BY Robert Louis Wilken
1992-01-01
Title | The Land Called Holy PDF eBook |
Author | Robert Louis Wilken |
Publisher | Yale University Press |
Pages | 392 |
Release | 1992-01-01 |
Genre | Religion |
ISBN | 9780300060836 |
Drawing on both primary texts and archaelogy, Wilken traces the Christian conception of a Holy Land from its origins inthe Hebrew Bible to the Muslim conquest of Jerusalem in the seventh century.
BY Maurice Wiles
1975
Title | Documents in Early Christian Thought PDF eBook |
Author | Maurice Wiles |
Publisher | Cambridge University Press |
Pages | 282 |
Release | 1975 |
Genre | Religion |
ISBN | 9780521099158 |
Extracts from the writings of the Early Christian fathers, covering the main areas of Christian thought.
BY Nonna Verna Harrison
2016-11-15
Title | Suffering and Evil in Early Christian Thought (Holy Cross Studies in Patristic Theology and History) PDF eBook |
Author | Nonna Verna Harrison |
Publisher | Baker Academic |
Pages | 413 |
Release | 2016-11-15 |
Genre | Religion |
ISBN | 1493405802 |
Distinguished Scholars Explore Early Christian Views on the Problem of Evil What did the early church teach about the problem of suffering and evil in the world? In this volume, distinguished historians and theologians explore a range of ancient Christian responses to this perennial problem. The ecumenical team of contributors includes John Behr, Gary Anderson, Brian Daley, and Bishop Kallistos Ware, among others. This is the fourth volume in Holy Cross Studies in Patristic Theology and History, a partnership between Baker Academic and the Pappas Patristic Institute of Holy Cross Greek Orthodox School of Theology. The series is a deliberate outreach by the Orthodox community to Protestant and Catholic seminarians, pastors, and theologians.
BY Mark Edwards
2019-03-13
Title | Aristotle and Early Christian Thought PDF eBook |
Author | Mark Edwards |
Publisher | Routledge |
Pages | 248 |
Release | 2019-03-13 |
Genre | Religion |
ISBN | 1315520192 |
In studies of early Christian thought, ‘philosophy’ is often a synonym for ‘Platonism’, or at most for ‘Platonism and Stoicism’. Nevertheless, it was Aristotle who, from the sixth century AD to the Italian Renaissance, was the dominant Greek voice in Christian, Muslim and Jewish philosophy. Aristotle and Early Christian Thought is the first book in English to give a synoptic account of the slow appropriation of Aristotelian thought in the Christian world from the second to the sixth century.

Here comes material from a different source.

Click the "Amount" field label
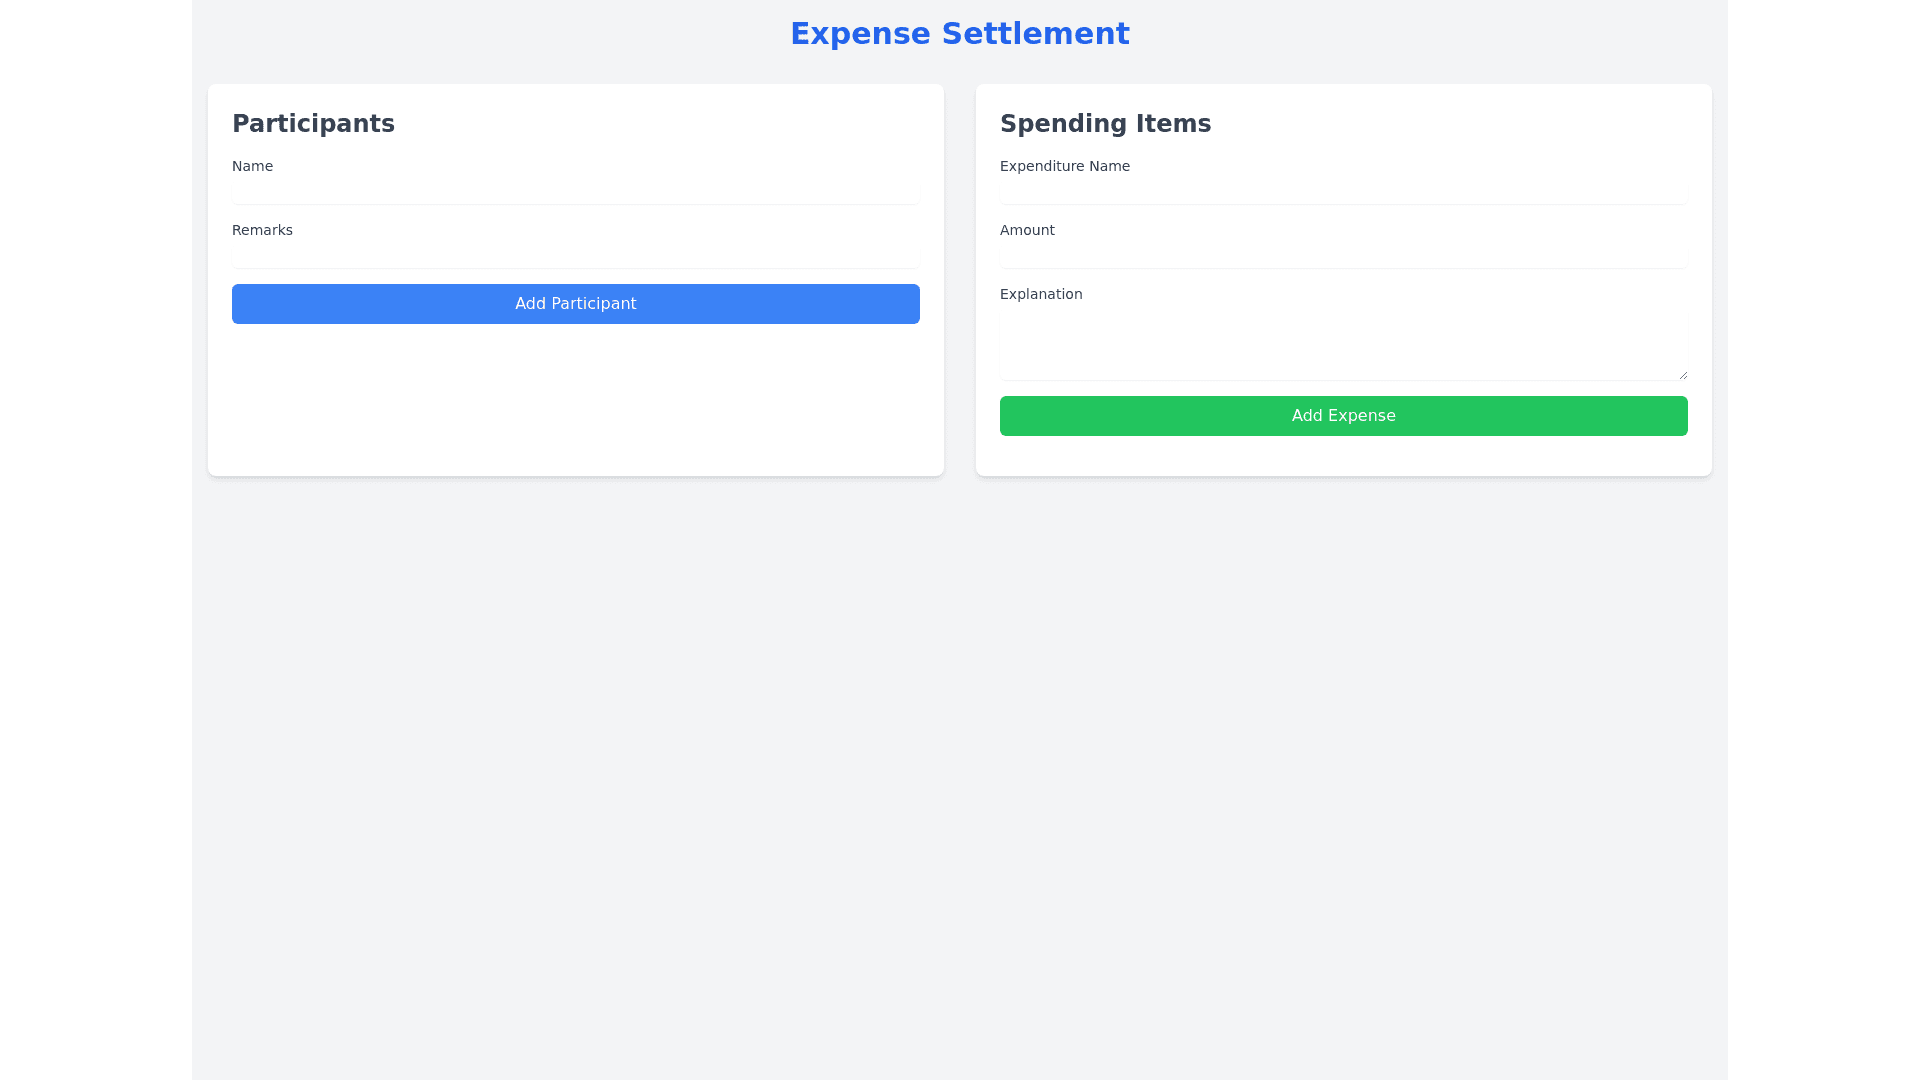This screenshot has width=1920, height=1080. (1027, 230)
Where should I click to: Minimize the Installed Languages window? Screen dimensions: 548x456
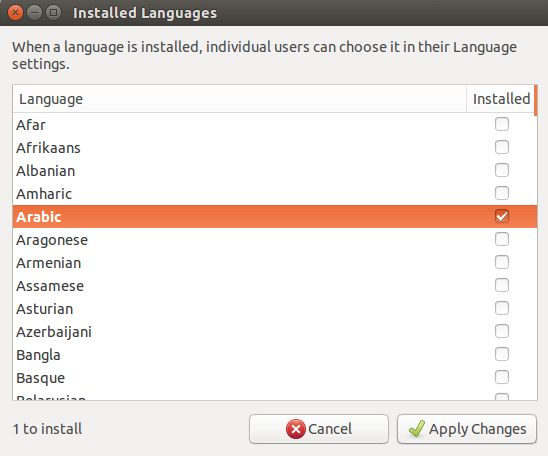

Concentrating on the great theological topics – creation, the soul, the Trinity, and Christology – it makes full use of modern scholarship on the Peripatetic tradition after Aristotle, explaining the significance of Neoplatonism as a mediator of Aristotelian logic. While stressing the fidelity of Christian thinkers to biblical presuppositions which were not shared by the Greek schools, it also describes their attempts to overcome the pagan objections to biblical teachings by a consistent use of Aristotelian principles, and it follows their application of these principles to matters which lay outside the purview of Aristotle himself. This volume offers a valuable study not only for students of Christian theology in its formative years, but also for anyone seeking an introduction to the thought of Aristotle and its developments in Late Antiquity.